*Task brief*. The task calls for every line of the data to be repeated exactly.
======== Data
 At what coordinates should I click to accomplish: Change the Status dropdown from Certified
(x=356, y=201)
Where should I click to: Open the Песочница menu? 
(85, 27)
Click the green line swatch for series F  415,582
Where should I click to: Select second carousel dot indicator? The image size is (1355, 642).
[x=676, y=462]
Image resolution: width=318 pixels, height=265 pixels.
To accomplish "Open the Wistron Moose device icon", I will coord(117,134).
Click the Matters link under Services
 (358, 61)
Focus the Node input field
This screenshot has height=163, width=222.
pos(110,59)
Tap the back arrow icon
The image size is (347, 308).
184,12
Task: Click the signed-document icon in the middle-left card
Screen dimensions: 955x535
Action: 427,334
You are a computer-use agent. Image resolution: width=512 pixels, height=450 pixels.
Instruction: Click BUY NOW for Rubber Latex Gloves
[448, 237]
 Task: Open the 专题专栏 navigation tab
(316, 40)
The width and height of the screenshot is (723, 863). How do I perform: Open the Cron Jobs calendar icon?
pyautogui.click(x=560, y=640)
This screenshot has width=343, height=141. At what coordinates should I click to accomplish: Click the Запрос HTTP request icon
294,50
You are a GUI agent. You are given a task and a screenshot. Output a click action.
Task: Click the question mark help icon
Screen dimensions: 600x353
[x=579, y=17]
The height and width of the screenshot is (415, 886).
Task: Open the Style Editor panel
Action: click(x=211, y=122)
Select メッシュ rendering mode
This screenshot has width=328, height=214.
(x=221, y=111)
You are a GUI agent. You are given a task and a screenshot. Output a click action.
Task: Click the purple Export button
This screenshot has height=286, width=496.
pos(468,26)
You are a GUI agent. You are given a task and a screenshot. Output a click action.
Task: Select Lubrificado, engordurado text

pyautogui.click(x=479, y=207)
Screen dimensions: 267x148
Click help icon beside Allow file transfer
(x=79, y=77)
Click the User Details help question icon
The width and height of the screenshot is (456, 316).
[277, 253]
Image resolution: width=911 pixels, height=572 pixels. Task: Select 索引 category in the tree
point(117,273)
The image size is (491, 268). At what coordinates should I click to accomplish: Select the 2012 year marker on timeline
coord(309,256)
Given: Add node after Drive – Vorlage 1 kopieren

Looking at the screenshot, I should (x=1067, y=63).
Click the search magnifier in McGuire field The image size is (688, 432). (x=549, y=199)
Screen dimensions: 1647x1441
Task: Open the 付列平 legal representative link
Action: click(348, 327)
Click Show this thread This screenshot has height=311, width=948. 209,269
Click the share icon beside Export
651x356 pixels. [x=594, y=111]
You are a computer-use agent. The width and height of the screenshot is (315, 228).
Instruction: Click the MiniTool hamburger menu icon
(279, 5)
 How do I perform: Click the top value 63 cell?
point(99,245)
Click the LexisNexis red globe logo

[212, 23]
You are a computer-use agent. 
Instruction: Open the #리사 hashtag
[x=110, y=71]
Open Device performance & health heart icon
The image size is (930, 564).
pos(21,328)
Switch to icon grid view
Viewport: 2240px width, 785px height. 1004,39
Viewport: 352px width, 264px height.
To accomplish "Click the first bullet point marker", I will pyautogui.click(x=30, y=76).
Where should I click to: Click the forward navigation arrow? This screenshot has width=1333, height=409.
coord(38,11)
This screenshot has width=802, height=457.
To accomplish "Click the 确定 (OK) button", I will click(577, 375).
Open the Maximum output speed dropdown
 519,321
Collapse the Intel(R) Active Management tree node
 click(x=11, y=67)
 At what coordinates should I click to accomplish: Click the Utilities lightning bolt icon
================
*Solution*.
 At what coordinates should I click to accomplish: Change the Status dropdown from Certified
(x=356, y=201)
Where should I click to: Open the Песочница menu? 
(85, 27)
Click the green line swatch for series F  415,582
Where should I click to: Select second carousel dot indicator? The image size is (1355, 642).
[x=676, y=462]
Image resolution: width=318 pixels, height=265 pixels.
To accomplish "Open the Wistron Moose device icon", I will coord(117,134).
Click the Matters link under Services
 (358, 61)
Focus the Node input field
This screenshot has height=163, width=222.
pos(110,59)
Tap the back arrow icon
The image size is (347, 308).
184,12
Task: Click the signed-document icon in the middle-left card
Screen dimensions: 955x535
Action: 427,334
You are a computer-use agent. Image resolution: width=512 pixels, height=450 pixels.
Instruction: Click BUY NOW for Rubber Latex Gloves
[448, 237]
 Task: Open the 专题专栏 navigation tab
(316, 40)
The width and height of the screenshot is (723, 863). How do I perform: Open the Cron Jobs calendar icon?
pyautogui.click(x=560, y=640)
This screenshot has width=343, height=141. At what coordinates should I click to accomplish: Click the Запрос HTTP request icon
294,50
You are a GUI agent. You are given a task and a screenshot. Output a click action.
Task: Click the question mark help icon
Screen dimensions: 600x353
[x=579, y=17]
The height and width of the screenshot is (415, 886).
Task: Open the Style Editor panel
Action: click(x=211, y=122)
Select メッシュ rendering mode
This screenshot has width=328, height=214.
(x=221, y=111)
You are a GUI agent. You are given a task and a screenshot. Output a click action.
Task: Click the purple Export button
This screenshot has height=286, width=496.
pos(468,26)
You are a GUI agent. You are given a task and a screenshot. Output a click action.
Task: Select Lubrificado, engordurado text

pyautogui.click(x=479, y=207)
Screen dimensions: 267x148
Click help icon beside Allow file transfer
(x=79, y=77)
Click the User Details help question icon
The width and height of the screenshot is (456, 316).
[277, 253]
Image resolution: width=911 pixels, height=572 pixels. Task: Select 索引 category in the tree
point(117,273)
The image size is (491, 268). At what coordinates should I click to accomplish: Select the 2012 year marker on timeline
coord(309,256)
Given: Add node after Drive – Vorlage 1 kopieren

Looking at the screenshot, I should (x=1067, y=63).
Click the search magnifier in McGuire field The image size is (688, 432). (x=549, y=199)
Screen dimensions: 1647x1441
Task: Open the 付列平 legal representative link
Action: click(348, 327)
Click Show this thread This screenshot has height=311, width=948. 209,269
Click the share icon beside Export
651x356 pixels. [x=594, y=111]
You are a computer-use agent. The width and height of the screenshot is (315, 228).
Instruction: Click the MiniTool hamburger menu icon
(279, 5)
 How do I perform: Click the top value 63 cell?
point(99,245)
Click the LexisNexis red globe logo

[212, 23]
You are a computer-use agent. 
Instruction: Open the #리사 hashtag
[x=110, y=71]
Open Device performance & health heart icon
The image size is (930, 564).
pos(21,328)
Switch to icon grid view
Viewport: 2240px width, 785px height. 1004,39
Viewport: 352px width, 264px height.
To accomplish "Click the first bullet point marker", I will pyautogui.click(x=30, y=76).
Where should I click to: Click the forward navigation arrow? This screenshot has width=1333, height=409.
coord(38,11)
This screenshot has width=802, height=457.
To accomplish "Click the 确定 (OK) button", I will click(577, 375).
Open the Maximum output speed dropdown
 519,321
Collapse the Intel(R) Active Management tree node
 click(x=11, y=67)
 At what coordinates should I click to accomplish: Click the Utilities lightning bolt icon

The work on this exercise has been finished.